O. E. Garcia, R. Kube, A. Theodorsen, H. L. Pécseli
A stochastic model is presented for intermittent fluctuations in the scrape-off layer of magnetically confined plasmas. The fluctuations in the plasma density are modeled by a super-position of uncorrelated pulses with fixed shape and duration, describing radial motion of blob-like structures. In the case of an exponential pulse shape and exponentially distributed pulse amplitudes, predictions are given for the lowest order moments, probability density function, auto-correlation function, level crossings, and average times for periods spent above and below a given threshold level. Also, the mean squared errors on estimators of sample mean and variance for realizations of the process by finite time series are obtained.
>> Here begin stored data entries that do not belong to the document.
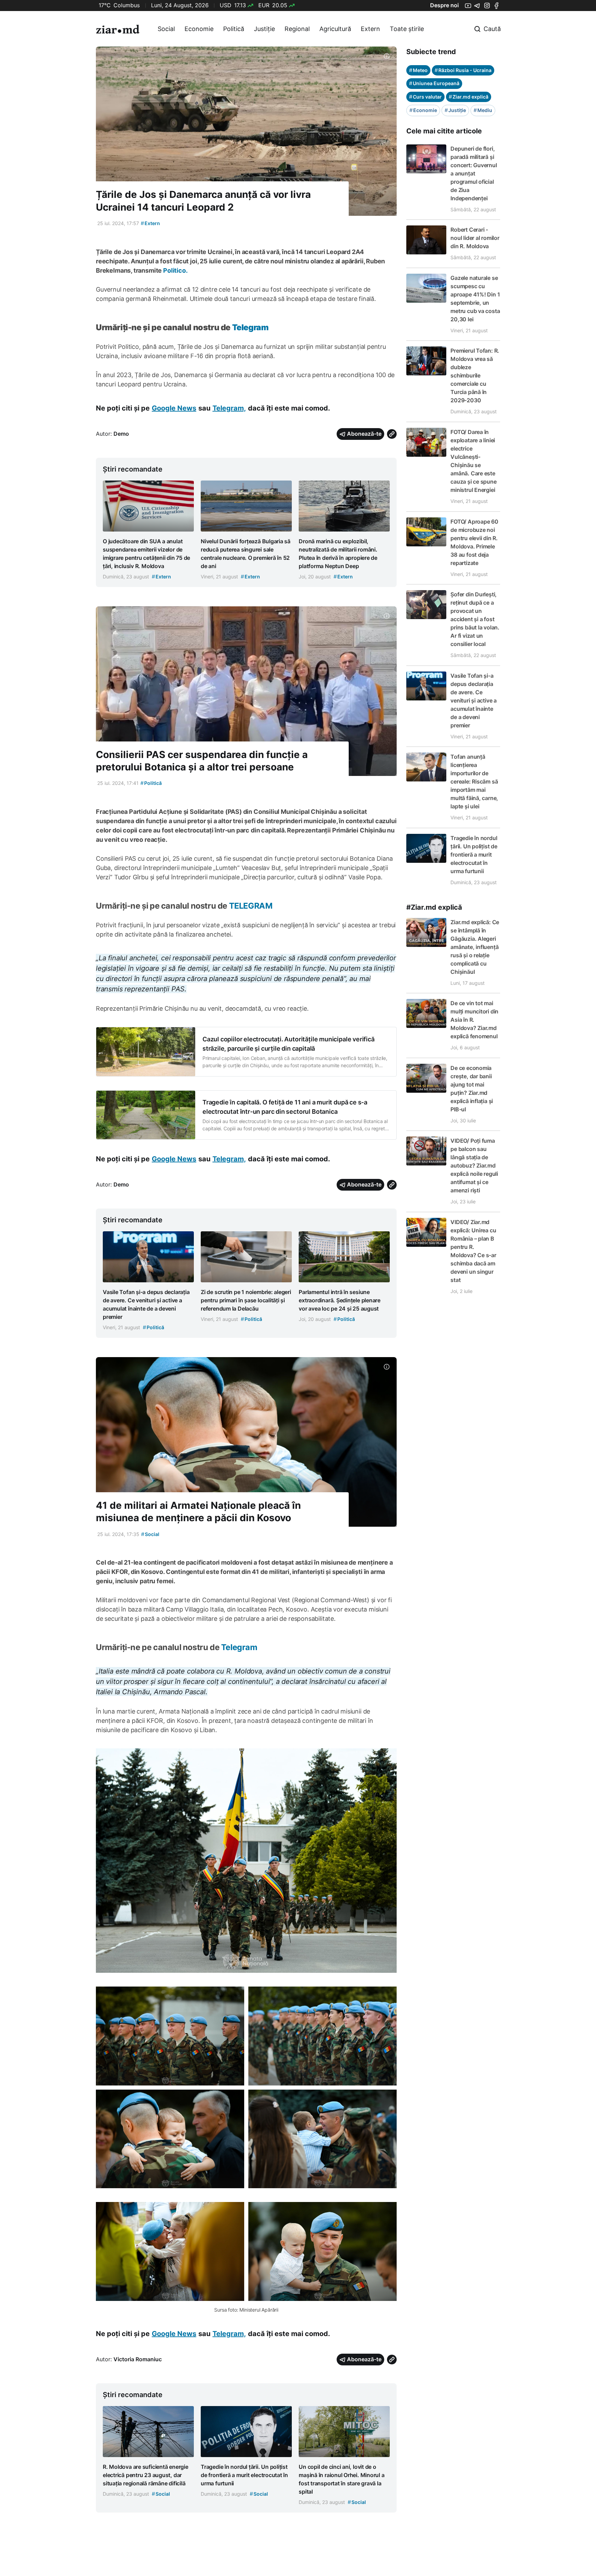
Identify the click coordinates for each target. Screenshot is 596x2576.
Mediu (483, 110)
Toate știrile (407, 28)
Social (166, 28)
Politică (233, 28)
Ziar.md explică (468, 96)
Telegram (250, 327)
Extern (370, 28)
These results are discussed in the context of single-point measurements of fluctuations in the scrape-off layer, broad density profiles, and implications for plasma–wall interactions due to the transient transport events in fusion grade plasmas. The results may also have wide applications for modelling fluctuations in other magnetized plasmas such as basic laboratory experiments and ionospheric irregularities.